Porque eres mujer, tienes cambios hormonales, seguramente sufres estrés, te alimentas regular y tienes tendencia a la piel grasa…. ¿Quieres más motivos?

1. Además de los brotes de acné puntuales en los días de la menstruación o durante los meses de embarazo, hay que sumar los que se producen por el inevitable estrés, el mal del siglo. ¿La causa? Porque nuestro sistema nervioso influye: el estrés provoca un aumento de la producción sebácea, ya que el estrés psíquico permite la liberación de neuropéptidos que pueden mantener el acné.

2. Tampoco hay que olvidar que ciertos anticonceptivos generan acné, en cuyo caso la visita al ginecólogo resulta imprescindible. Por su parte, hay algunos de ellos que incluso ayudan a combatir los brotes de acné adulto, pues ayudan a la disminución de las glándulas sebáceas.

3. Y no hay que descuidar la higiene. Tocarnos la cara con las manos sucias, hablar mucho por el móvil –lo dejamos en cualquier lado– y acostarnos sin desmaquillar son hábitos inadecuados que acaban obstruyéndonos los poros de suciedad, grasa y bacterias.

Tanto en la adolescencia como cuando crecemos, el acné adulto puede resultar una patología que incapacite y acompleje. Por eso hay que intentar corregirla y tratarla antes de que, además de un problema físico, se convierta en uno psicológico.

4. Utilizar cosméticos inapropiados para nuestro tipo de piel también es nefasto: si tienes la piel mixta o grasa y te aplicas un producto que estimule la producción de las glándulas sebáceas, aparecerán más granitos.

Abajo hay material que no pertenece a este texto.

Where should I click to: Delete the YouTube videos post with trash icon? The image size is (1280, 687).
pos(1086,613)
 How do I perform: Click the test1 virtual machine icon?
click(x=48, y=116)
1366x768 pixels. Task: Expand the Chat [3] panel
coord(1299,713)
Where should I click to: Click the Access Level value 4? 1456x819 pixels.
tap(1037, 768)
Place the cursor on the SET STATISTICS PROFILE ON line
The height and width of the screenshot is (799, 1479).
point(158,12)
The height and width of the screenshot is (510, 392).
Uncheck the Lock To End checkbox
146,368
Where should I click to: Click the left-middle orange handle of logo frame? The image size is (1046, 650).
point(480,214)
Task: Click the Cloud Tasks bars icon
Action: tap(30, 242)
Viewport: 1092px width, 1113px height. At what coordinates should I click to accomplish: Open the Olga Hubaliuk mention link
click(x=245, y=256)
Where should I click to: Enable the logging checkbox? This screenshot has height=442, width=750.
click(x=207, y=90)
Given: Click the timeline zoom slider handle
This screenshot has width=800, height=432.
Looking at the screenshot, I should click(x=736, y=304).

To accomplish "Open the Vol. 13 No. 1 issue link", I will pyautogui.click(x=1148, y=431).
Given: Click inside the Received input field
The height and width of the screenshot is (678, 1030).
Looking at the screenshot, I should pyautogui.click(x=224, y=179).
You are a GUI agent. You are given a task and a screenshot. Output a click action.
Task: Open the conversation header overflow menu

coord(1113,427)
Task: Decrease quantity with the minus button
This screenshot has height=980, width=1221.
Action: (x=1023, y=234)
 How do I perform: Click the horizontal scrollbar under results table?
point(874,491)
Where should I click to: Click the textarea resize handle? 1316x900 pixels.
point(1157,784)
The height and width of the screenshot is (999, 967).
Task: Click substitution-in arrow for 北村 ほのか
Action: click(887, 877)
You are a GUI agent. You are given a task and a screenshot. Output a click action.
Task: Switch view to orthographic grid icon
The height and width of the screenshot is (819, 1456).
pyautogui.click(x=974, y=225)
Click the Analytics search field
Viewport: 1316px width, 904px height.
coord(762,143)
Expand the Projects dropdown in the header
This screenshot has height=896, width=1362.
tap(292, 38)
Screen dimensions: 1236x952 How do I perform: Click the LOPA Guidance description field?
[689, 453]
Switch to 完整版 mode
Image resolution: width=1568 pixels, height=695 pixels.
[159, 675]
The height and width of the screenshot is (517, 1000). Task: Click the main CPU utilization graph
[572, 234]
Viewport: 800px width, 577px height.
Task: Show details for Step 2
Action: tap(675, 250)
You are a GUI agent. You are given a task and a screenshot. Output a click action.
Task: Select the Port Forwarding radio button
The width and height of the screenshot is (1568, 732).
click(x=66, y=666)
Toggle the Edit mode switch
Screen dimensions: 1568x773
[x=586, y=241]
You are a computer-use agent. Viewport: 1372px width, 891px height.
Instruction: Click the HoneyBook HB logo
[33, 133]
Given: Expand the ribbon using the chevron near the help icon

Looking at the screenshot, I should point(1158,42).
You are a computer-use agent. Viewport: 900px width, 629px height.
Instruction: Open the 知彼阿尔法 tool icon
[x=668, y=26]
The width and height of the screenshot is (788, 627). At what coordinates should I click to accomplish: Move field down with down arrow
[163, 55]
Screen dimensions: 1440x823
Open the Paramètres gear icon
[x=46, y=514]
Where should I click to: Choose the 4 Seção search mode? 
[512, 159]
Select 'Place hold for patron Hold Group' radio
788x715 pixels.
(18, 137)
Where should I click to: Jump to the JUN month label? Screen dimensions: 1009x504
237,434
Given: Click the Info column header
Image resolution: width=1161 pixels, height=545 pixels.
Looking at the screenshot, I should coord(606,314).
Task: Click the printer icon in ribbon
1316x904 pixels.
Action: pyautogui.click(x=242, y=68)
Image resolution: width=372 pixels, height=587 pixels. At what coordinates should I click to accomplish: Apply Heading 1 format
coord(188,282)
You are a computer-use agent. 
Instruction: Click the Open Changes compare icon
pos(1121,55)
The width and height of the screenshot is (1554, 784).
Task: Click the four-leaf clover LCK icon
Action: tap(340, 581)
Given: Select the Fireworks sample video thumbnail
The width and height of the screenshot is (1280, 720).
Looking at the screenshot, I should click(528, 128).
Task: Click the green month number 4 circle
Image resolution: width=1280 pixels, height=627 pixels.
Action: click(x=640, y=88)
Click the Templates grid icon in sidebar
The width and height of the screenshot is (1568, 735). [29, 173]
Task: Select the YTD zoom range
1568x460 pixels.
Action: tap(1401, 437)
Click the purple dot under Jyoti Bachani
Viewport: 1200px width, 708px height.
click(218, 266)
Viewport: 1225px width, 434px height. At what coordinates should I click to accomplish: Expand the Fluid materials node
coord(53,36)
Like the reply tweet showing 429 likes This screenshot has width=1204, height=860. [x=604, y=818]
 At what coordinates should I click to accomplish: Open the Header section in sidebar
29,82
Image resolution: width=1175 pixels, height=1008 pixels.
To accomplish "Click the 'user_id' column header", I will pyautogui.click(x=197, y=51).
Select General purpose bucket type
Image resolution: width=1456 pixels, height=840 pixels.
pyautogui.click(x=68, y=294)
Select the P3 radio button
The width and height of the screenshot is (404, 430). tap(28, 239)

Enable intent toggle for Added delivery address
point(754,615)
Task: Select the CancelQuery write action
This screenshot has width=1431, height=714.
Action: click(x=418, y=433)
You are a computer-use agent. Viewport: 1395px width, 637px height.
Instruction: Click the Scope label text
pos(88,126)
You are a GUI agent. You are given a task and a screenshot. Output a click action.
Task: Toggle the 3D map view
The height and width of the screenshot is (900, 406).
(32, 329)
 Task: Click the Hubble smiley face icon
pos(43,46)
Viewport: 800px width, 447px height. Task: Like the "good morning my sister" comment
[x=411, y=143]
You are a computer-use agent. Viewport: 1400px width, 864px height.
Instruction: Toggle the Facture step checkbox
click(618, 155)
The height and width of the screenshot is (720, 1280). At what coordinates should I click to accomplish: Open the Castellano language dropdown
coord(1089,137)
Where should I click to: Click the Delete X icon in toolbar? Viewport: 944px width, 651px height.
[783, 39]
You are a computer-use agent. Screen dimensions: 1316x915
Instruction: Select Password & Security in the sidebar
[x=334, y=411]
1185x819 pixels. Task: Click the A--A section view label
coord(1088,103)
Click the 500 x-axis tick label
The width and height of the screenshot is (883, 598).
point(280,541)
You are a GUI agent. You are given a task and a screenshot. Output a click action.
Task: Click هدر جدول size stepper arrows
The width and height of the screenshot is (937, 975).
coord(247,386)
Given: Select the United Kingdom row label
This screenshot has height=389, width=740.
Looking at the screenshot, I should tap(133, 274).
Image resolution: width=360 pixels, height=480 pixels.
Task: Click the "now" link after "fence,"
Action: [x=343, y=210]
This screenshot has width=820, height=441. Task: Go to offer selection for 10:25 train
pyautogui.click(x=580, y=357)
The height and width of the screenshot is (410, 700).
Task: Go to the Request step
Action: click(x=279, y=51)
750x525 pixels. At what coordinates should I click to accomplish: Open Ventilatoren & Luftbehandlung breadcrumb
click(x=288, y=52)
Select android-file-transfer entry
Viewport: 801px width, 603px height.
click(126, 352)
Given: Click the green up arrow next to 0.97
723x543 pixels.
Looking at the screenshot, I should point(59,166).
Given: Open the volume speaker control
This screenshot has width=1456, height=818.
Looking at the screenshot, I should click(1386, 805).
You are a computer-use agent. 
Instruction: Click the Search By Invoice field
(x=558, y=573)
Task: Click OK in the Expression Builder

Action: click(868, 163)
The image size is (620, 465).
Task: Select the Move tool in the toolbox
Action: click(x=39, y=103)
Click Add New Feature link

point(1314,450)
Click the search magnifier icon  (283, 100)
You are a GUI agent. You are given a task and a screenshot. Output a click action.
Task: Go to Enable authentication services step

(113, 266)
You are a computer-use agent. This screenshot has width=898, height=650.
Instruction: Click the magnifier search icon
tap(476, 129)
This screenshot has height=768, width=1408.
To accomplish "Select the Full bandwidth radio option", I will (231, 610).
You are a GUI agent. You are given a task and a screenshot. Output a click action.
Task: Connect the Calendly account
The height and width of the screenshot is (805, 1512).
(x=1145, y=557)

5. Fumar parece que tiene influencia directa. El 66% de los casos de acné adulto se dan en personas fumadoras, explica la Dra. Brouard, farmaceútica.

¿A qué zonas afecta el acné adulto?

Especialmente a la frente y a la barbilla y la mandíbula. A diferencia de los simples granitos, el acné es más intenso y se palpa como un nódulo.